Present the lines of the listing below, from the line containing "Task: Click the green checkmark status icon" up to and including the line containing "Screen dimensions: 950x647 (249, 88)", as a JSON list of strings with one string per line, leaving out blank lines.
-- BEGIN Data listing --
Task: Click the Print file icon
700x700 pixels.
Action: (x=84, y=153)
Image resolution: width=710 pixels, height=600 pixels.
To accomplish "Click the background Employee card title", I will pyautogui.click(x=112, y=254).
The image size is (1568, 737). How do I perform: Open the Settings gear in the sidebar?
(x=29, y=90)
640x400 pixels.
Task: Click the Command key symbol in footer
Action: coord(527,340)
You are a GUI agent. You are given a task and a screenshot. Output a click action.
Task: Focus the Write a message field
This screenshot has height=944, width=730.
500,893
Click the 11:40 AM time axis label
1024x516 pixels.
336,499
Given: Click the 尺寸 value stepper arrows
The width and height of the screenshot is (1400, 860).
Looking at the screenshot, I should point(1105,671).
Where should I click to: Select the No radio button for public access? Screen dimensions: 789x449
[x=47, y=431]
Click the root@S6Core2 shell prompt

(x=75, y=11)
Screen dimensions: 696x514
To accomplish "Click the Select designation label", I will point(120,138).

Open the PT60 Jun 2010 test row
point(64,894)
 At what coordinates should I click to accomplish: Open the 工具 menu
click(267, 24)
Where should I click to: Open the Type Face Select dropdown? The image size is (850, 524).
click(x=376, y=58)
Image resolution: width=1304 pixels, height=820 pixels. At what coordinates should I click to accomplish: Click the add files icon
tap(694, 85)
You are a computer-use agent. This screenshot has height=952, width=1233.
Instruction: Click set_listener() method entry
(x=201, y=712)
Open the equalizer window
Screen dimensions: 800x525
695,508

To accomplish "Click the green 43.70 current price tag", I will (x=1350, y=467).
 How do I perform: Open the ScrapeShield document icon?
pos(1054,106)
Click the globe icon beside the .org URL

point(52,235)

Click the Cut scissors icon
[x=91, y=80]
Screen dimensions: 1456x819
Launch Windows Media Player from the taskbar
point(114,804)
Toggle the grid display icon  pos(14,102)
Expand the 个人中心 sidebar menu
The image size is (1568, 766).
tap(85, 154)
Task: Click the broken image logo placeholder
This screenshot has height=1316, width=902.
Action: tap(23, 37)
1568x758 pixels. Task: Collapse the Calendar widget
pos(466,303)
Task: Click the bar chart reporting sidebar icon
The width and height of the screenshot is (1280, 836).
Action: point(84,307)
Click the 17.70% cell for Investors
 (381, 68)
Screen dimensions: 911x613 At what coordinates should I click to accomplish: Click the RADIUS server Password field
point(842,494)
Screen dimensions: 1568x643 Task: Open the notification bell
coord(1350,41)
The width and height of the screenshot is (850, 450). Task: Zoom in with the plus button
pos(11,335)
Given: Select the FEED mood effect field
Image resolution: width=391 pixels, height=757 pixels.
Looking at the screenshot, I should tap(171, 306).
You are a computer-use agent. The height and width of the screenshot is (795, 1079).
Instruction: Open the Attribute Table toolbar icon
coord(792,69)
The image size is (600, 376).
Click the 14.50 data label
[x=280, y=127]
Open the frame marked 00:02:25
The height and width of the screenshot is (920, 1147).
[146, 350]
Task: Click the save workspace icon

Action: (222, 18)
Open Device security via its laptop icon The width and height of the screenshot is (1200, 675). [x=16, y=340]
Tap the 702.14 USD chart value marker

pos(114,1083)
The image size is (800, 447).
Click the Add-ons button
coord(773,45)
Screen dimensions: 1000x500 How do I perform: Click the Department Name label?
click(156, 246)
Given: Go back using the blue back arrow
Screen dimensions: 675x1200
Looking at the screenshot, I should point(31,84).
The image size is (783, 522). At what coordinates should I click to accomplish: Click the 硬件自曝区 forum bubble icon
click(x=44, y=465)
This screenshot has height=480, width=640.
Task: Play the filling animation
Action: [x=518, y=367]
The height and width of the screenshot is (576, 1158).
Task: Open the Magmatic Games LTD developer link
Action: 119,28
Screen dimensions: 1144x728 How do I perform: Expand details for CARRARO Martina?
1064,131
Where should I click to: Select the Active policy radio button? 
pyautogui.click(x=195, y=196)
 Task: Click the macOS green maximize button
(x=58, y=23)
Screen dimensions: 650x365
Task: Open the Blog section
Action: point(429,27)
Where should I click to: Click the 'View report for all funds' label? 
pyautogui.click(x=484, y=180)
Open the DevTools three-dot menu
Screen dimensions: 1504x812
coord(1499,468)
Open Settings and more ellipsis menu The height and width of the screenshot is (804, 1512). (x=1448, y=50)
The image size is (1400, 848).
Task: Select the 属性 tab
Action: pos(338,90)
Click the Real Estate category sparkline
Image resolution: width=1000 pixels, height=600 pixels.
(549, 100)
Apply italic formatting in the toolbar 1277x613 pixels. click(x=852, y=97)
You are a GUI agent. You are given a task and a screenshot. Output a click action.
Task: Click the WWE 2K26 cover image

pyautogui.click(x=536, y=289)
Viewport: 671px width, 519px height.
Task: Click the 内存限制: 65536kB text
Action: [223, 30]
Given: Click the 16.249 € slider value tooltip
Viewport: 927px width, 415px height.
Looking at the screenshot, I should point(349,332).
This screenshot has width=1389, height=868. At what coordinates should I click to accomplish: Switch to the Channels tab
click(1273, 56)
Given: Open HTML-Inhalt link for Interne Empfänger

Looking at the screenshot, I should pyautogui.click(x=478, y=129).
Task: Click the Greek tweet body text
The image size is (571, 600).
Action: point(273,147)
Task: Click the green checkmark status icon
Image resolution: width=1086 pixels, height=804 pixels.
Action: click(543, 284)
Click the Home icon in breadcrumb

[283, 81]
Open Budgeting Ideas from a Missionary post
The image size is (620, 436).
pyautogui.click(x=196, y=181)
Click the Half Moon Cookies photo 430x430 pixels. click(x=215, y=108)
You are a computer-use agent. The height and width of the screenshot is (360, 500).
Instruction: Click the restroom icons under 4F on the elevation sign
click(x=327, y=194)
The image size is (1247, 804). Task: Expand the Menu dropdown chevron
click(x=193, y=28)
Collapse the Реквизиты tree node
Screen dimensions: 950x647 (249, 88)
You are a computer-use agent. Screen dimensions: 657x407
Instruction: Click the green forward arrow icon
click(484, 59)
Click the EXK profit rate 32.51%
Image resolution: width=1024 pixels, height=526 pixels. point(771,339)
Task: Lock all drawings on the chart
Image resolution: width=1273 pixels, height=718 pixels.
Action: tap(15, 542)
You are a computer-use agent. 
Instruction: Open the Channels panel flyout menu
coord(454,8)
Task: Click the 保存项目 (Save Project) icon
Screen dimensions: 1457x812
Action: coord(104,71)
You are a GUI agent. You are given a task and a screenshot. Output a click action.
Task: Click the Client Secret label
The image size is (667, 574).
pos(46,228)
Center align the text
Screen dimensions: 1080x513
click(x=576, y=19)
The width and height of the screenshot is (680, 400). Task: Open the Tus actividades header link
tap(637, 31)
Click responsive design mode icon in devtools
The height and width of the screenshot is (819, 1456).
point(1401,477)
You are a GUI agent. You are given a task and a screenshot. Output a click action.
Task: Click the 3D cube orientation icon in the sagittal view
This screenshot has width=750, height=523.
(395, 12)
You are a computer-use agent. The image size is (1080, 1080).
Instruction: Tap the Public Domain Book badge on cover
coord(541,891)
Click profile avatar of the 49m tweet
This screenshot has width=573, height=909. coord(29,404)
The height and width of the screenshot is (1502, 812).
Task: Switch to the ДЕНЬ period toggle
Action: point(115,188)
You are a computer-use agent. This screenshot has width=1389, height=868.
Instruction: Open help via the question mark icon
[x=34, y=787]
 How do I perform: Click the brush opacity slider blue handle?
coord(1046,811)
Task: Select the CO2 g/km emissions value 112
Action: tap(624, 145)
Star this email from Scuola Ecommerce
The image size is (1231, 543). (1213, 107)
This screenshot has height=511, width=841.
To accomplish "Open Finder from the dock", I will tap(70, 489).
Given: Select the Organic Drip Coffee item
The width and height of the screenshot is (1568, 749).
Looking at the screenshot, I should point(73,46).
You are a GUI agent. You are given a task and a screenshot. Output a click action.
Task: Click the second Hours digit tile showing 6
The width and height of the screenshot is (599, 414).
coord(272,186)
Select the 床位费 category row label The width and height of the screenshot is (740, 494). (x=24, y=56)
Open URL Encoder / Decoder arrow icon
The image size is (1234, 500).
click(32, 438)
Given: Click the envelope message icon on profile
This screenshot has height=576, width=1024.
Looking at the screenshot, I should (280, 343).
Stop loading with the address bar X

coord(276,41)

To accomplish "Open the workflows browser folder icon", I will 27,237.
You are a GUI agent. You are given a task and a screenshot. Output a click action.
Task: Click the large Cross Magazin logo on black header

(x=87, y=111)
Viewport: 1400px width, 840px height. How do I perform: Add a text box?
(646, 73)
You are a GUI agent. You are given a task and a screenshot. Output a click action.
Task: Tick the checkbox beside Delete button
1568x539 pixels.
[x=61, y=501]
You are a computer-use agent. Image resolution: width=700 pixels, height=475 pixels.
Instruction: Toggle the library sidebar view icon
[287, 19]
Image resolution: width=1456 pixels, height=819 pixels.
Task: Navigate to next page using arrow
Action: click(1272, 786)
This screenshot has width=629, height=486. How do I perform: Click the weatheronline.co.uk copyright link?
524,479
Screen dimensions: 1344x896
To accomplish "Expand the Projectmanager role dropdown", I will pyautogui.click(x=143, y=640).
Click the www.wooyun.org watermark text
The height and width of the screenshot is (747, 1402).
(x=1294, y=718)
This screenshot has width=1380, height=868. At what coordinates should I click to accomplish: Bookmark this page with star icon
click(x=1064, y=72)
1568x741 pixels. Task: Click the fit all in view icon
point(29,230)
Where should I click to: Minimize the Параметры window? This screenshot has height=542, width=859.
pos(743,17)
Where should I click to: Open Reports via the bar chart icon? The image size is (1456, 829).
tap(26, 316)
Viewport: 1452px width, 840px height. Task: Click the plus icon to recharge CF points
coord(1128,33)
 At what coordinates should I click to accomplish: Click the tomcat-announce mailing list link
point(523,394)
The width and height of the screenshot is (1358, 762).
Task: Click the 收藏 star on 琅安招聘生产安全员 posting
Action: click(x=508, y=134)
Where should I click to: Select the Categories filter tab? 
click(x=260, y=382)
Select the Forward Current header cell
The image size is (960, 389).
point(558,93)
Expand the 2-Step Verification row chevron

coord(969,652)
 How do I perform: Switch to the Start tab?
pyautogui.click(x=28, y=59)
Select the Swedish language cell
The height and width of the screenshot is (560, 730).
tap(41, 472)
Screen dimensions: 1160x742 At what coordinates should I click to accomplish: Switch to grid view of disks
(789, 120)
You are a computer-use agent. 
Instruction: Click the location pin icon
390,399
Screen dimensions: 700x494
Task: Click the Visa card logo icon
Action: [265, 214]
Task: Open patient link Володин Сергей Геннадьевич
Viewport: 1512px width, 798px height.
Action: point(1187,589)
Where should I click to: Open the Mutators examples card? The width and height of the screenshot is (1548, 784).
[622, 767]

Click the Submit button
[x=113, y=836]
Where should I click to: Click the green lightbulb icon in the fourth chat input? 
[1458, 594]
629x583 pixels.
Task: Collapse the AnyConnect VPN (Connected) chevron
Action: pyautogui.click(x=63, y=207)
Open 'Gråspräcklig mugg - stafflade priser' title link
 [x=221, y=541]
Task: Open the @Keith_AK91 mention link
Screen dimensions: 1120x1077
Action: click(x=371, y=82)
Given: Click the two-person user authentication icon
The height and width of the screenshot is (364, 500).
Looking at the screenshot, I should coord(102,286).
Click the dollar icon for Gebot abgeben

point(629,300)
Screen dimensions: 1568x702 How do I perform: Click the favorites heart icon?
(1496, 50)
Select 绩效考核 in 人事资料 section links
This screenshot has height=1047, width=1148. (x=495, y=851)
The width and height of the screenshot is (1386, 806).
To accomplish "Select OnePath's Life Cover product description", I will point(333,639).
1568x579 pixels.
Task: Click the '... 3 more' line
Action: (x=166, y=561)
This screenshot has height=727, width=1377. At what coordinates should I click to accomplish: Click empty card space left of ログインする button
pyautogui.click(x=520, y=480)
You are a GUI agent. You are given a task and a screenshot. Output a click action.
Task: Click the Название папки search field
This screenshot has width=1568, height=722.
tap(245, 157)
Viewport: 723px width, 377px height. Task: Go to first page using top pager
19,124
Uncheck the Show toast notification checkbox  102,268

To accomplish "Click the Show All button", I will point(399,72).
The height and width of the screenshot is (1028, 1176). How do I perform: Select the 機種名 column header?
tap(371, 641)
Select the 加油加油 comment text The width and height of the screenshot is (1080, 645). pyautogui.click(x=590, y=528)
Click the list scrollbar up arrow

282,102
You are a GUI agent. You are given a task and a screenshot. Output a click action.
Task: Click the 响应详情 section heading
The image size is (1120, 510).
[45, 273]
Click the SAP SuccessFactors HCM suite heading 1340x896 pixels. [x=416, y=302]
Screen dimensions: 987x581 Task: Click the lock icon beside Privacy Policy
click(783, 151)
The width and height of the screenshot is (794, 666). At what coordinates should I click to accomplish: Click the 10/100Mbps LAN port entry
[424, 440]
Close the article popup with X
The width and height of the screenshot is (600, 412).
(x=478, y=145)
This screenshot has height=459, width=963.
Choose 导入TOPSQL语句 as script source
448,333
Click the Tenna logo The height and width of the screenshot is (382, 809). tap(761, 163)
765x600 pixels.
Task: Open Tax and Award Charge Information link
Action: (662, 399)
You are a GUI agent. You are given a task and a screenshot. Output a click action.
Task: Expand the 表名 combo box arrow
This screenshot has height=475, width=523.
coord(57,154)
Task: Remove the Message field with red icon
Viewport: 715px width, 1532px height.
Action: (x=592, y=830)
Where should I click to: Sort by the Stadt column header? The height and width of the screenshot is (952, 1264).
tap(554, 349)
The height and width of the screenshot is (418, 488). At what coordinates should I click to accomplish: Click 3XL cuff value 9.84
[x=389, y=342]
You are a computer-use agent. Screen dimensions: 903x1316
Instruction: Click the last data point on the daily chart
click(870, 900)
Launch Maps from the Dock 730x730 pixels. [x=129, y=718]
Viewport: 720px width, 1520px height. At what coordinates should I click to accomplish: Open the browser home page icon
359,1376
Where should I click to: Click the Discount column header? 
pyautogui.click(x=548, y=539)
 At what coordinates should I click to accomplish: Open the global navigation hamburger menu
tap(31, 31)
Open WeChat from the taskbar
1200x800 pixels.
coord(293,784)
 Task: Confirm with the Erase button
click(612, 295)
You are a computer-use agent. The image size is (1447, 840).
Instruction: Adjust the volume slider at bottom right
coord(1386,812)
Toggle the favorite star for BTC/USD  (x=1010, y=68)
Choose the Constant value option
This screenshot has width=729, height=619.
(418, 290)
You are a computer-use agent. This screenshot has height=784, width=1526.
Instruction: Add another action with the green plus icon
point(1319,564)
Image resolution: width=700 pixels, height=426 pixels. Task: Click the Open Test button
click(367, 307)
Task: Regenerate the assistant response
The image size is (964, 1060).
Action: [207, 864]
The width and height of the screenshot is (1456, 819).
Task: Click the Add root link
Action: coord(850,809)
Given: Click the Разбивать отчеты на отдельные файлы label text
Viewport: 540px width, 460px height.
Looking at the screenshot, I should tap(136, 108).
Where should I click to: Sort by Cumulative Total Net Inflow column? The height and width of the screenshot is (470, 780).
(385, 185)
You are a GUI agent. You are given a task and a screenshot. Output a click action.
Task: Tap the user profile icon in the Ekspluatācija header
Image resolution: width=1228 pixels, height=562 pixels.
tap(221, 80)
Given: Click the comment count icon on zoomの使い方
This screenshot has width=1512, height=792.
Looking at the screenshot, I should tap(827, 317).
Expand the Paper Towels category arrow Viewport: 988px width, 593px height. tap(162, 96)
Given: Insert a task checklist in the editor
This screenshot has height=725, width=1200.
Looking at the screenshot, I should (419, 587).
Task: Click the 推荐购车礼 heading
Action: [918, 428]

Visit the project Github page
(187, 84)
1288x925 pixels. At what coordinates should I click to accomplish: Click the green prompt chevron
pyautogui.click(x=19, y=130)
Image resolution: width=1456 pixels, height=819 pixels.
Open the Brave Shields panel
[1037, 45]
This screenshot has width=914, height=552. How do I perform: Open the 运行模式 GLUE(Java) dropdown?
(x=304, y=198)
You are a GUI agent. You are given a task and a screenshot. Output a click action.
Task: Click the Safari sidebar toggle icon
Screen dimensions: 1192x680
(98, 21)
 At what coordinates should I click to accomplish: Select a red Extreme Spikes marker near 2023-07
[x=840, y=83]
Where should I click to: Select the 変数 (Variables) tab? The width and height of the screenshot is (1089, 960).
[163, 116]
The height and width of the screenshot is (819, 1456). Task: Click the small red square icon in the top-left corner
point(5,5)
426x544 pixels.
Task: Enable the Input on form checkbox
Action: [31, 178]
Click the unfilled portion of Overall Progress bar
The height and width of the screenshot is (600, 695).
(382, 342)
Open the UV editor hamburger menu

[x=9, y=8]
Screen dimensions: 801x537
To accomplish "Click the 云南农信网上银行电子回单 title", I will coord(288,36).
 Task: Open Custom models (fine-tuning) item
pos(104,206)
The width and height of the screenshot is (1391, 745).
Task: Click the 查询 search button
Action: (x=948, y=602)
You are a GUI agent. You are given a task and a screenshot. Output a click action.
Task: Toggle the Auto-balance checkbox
-- END Data listing --
| Full answer |
[
  "Task: Click the green checkmark status icon",
  "Image resolution: width=1086 pixels, height=804 pixels.",
  "Action: click(543, 284)",
  "Click the Home icon in breadcrumb",
  "[283, 81]",
  "Open Budgeting Ideas from a Missionary post",
  "The image size is (620, 436).",
  "pyautogui.click(x=196, y=181)",
  "Click the Half Moon Cookies photo 430x430 pixels. click(x=215, y=108)",
  "You are a computer-use agent. The height and width of the screenshot is (360, 500).",
  "Instruction: Click the restroom icons under 4F on the elevation sign",
  "click(x=327, y=194)",
  "The image size is (1247, 804). Task: Expand the Menu dropdown chevron",
  "click(x=193, y=28)",
  "Collapse the Реквизиты tree node",
  "Screen dimensions: 950x647 (249, 88)"
]